**Extrait:**
« Digital », ce mot est maintenant employé à toutes les sauces et, utilisé seul, il n’est pas assez précis. Dans cet article, il est utilisé sous deux acceptions différentes et néanmoins très liées :
- il se définit d’abord comme la génération nouvelle d’outils techniques et de méthodes de traitement des données, de présentation de ces données et de leur transmission, ou autrement dit, l’apport des technologies d’Internet (notamment les standards W3C – World Wide Web Consortium1) dans le traitement de l’information ;
- la deuxième définition, fondée partiellement sur les effets de la précédente, regroupe les nouveaux instruments, interfaces/outils de communication physiques ou virtuels comme les smartphones, les X-blets (tablettes de différentes formes), les réseaux sociaux, les agents intelligents, etc.
Pour entrer dans le vif du sujet, quatre cas, dans trois métiers différents et dans la fonction financière, seront abordés. Il s’agit à travers ces exemples d’illustrer le propos de la transformation quasi génomique2 en cours. Dans une conclusion, les observations en seront tirées.
Les quatre exemples prennent des points de vue de départ différents : le cas « substitution » s’intéresse à la substitution des moyens de paiement traditionnels par les effets conjugués des obsolescences de certains produits, des réglementations et des nouvelles possibilités offertes par la technologie ; le cas « banques privées » aborde l’apport de la technologie pour répondre aux challenges liés aux changements des règlements et des attentes des clients ; le cas « big data finance » illustre le levier technologique sur la gestion interne et externe d’une institution financière ; enfin, le cas « assurance-automobile » aborde par le prisme des changements sociétaux et technologiques la modification potentiellement profonde des structures de marché.

**Énoncé 1:**
Combien de cas l'extrait annonce-t-il pour entrer dans le vif du sujet ?
L'extrait et les enregistrements proviennent de sources distinctes.

**Données de l'exercice:**
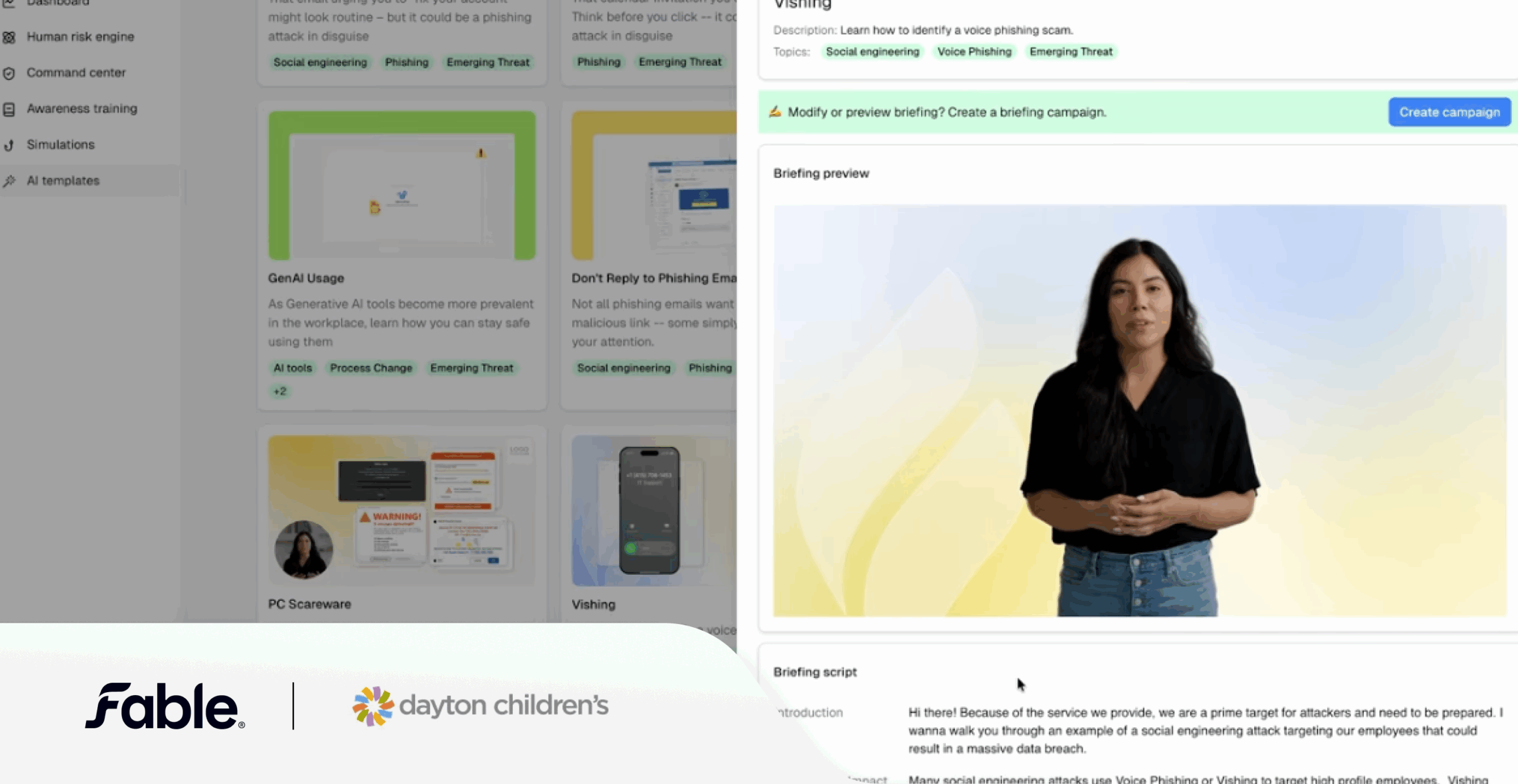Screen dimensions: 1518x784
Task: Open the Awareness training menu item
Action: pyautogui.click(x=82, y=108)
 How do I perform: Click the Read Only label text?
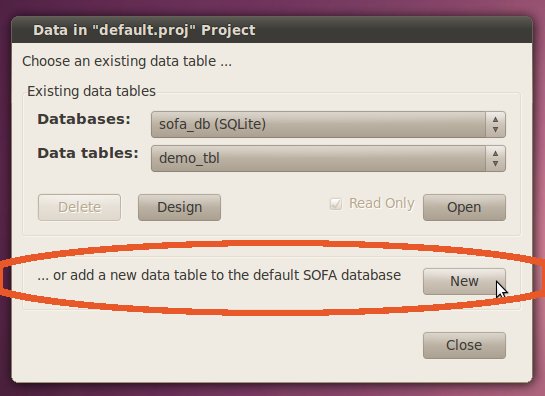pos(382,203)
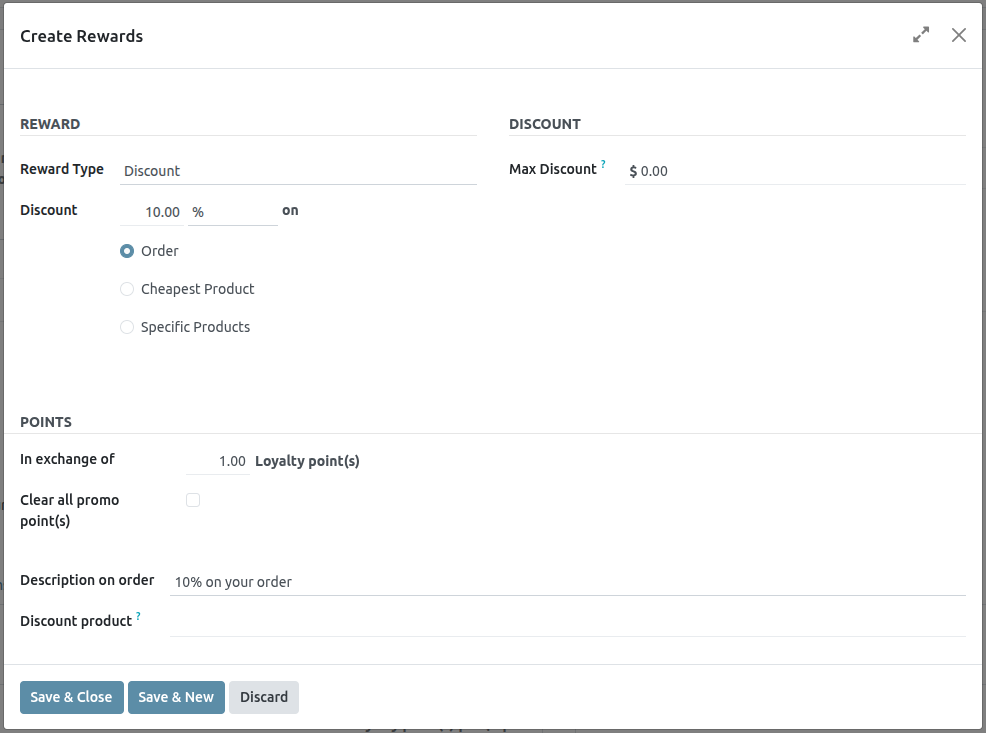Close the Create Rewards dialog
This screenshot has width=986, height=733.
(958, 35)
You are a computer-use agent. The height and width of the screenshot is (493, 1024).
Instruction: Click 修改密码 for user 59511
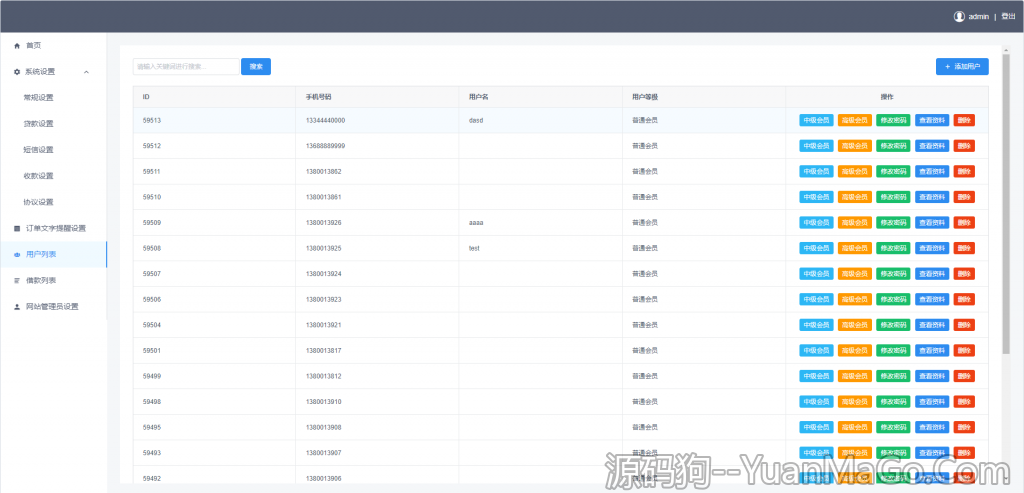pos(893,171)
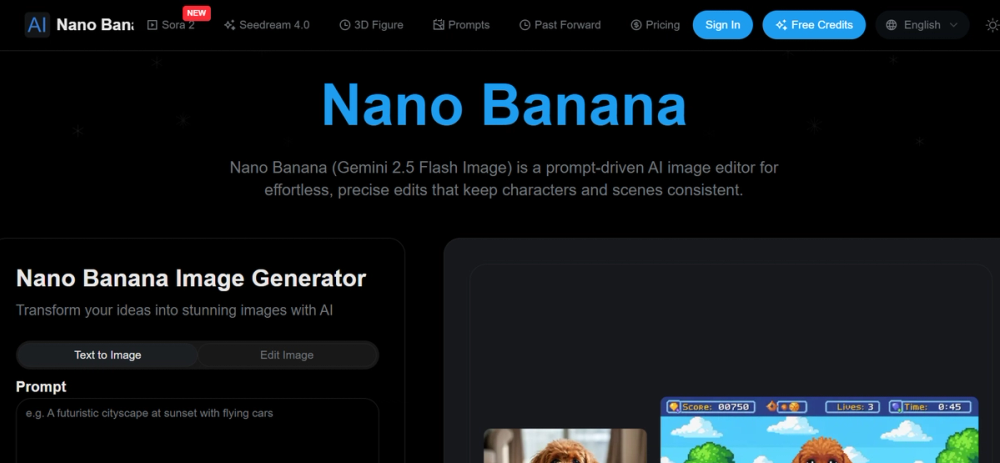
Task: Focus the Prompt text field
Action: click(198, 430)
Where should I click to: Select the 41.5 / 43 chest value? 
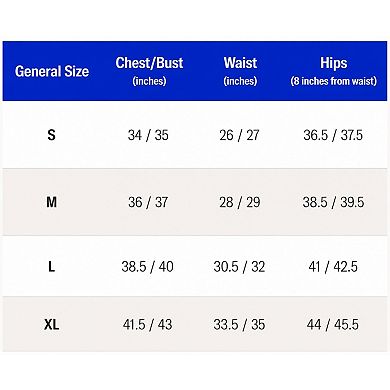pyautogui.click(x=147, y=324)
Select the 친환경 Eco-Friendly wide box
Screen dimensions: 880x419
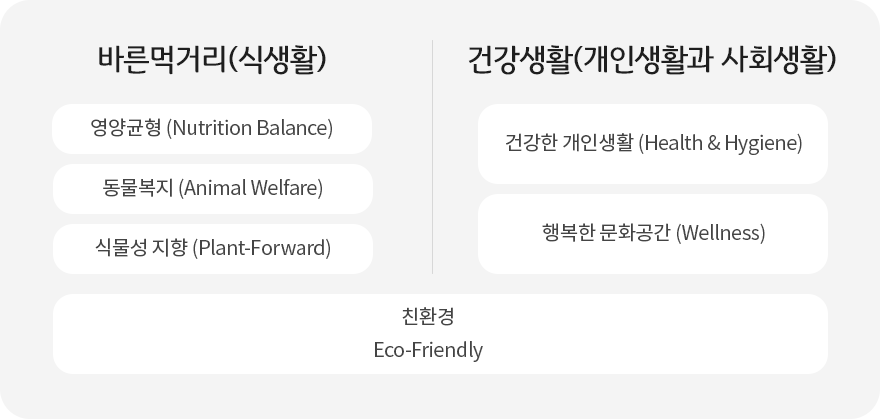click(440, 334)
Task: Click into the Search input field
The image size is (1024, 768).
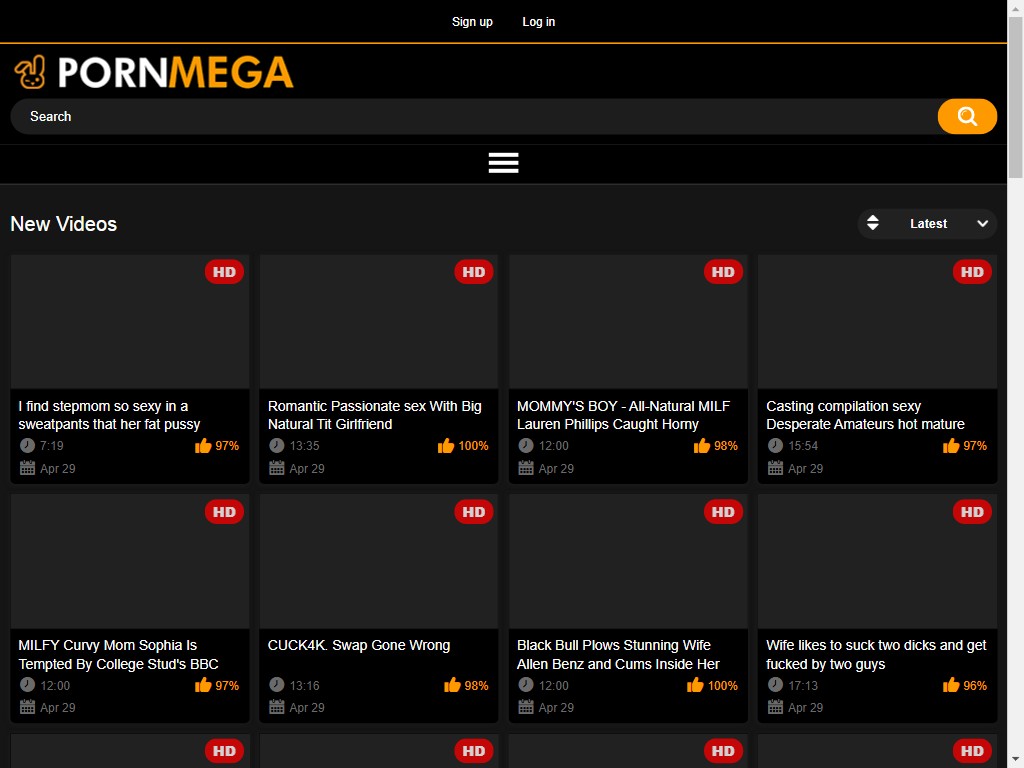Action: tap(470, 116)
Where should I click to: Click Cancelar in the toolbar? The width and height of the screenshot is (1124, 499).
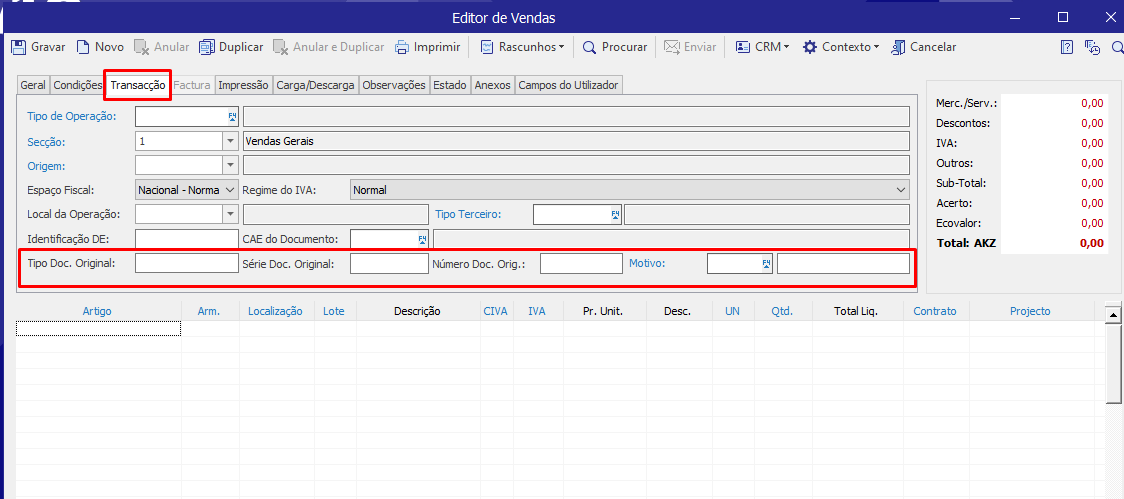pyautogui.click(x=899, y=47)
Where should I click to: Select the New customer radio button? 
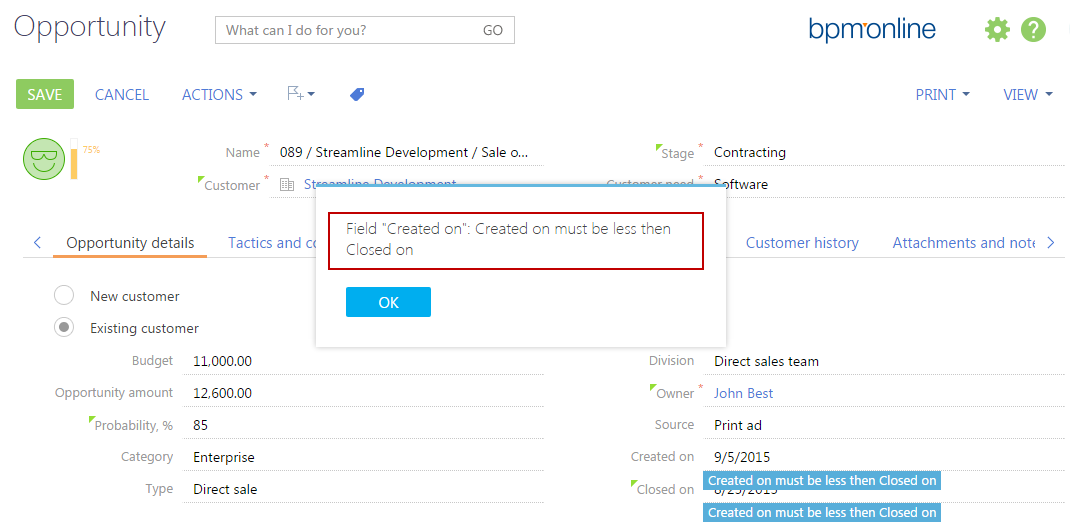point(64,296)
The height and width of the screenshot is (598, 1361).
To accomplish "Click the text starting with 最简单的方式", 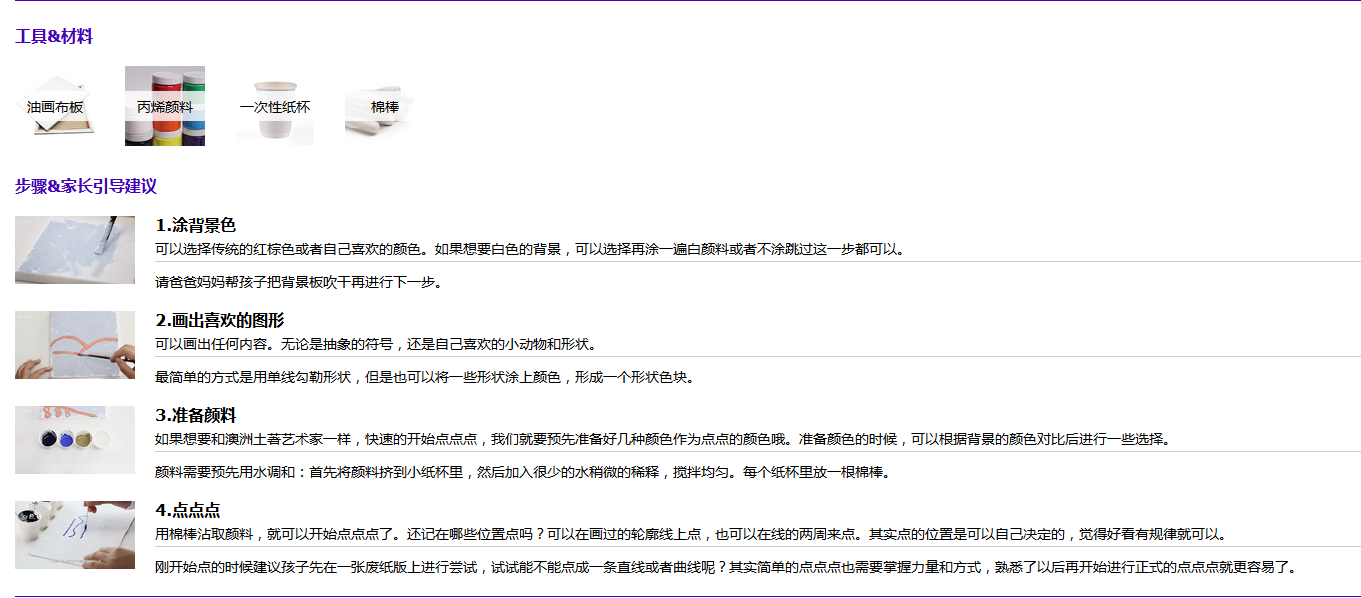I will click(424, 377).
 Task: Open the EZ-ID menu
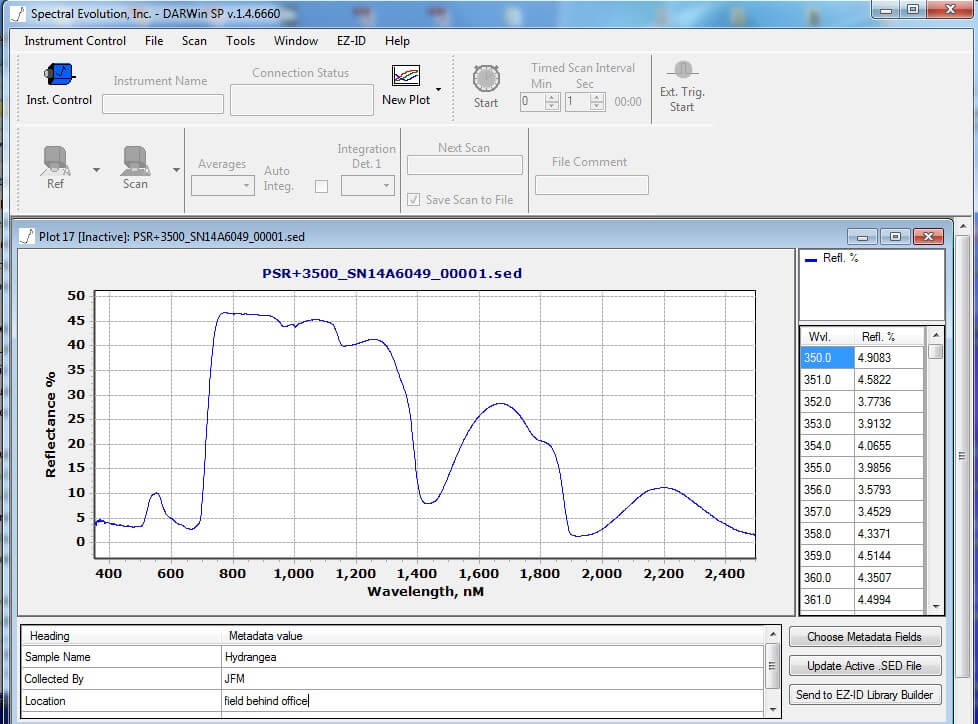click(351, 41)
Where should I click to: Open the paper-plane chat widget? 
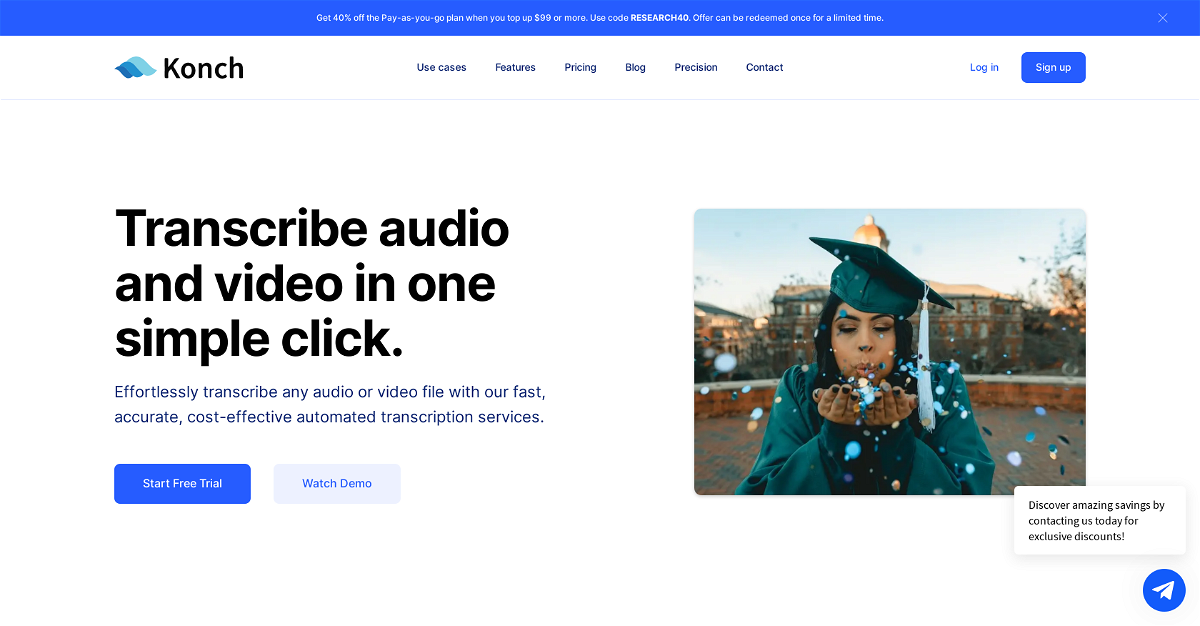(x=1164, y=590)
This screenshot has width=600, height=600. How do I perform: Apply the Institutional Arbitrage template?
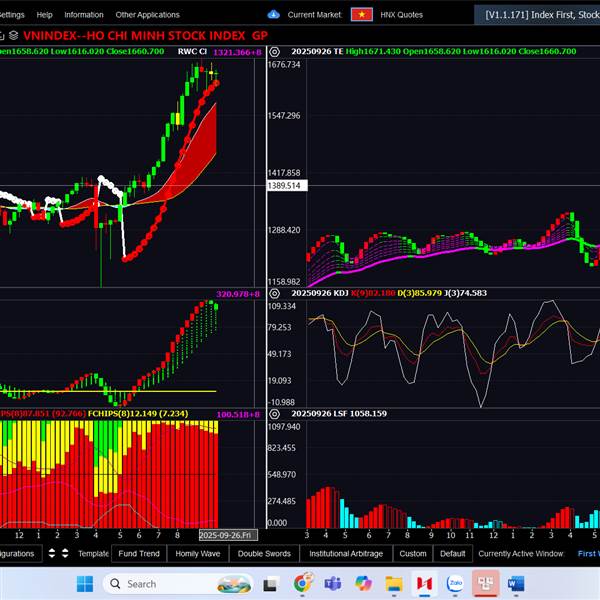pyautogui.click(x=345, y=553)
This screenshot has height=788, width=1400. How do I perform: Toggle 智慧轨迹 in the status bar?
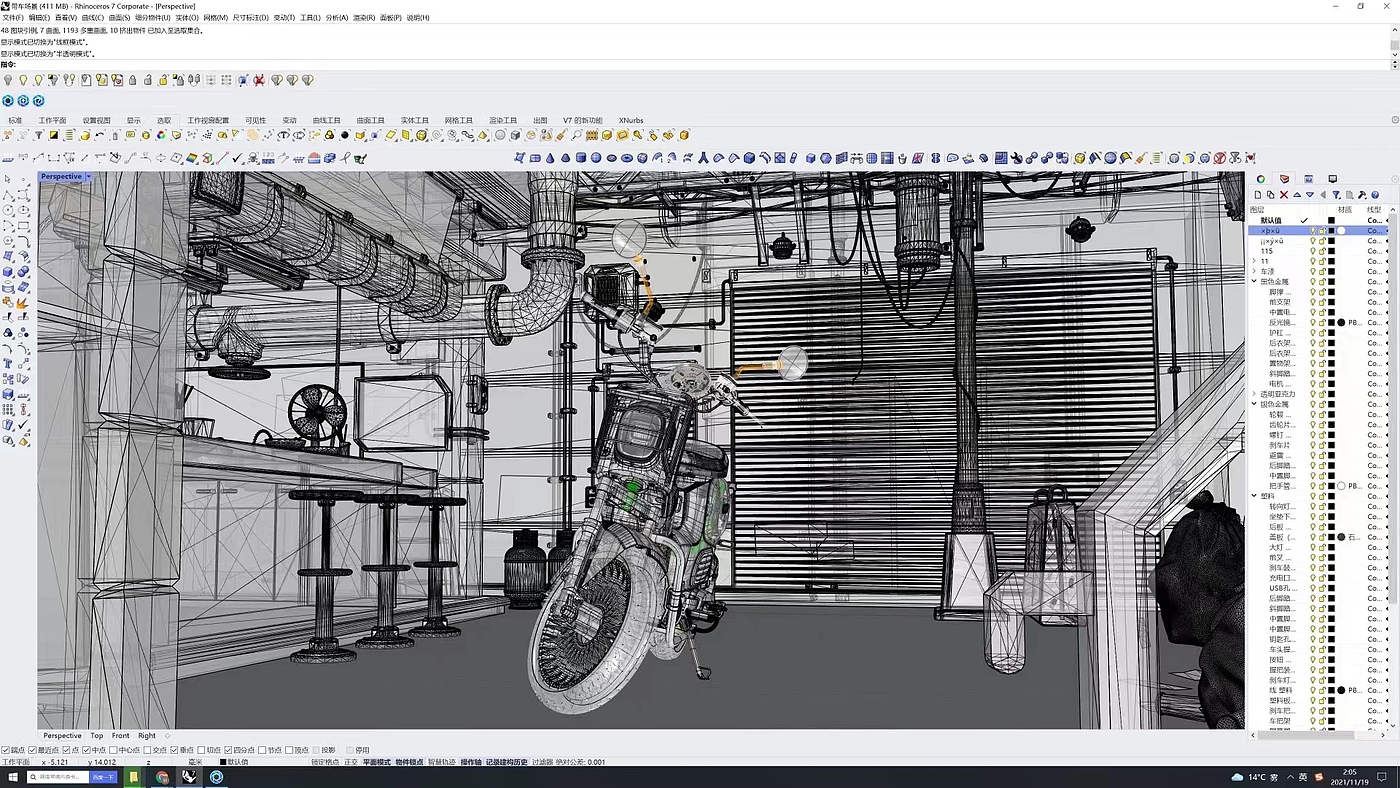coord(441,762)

**Énoncé 2:**
Extrayez des enregistrements toutes les lignes qui contiennent le mot « This », en tenant compte de la casse.

**Réponse attendue 1:**
Quatre cas, dans trois métiers différents et dans la fonction financière.

**Réponse attendue 2:**
This screenshot has width=986, height=733.
This screenshot has width=600, height=600. How do I perform: Apply the Institutional Arbitrage template?
This screenshot has height=788, width=1400. How do I perform: Toggle 智慧轨迹 in the status bar?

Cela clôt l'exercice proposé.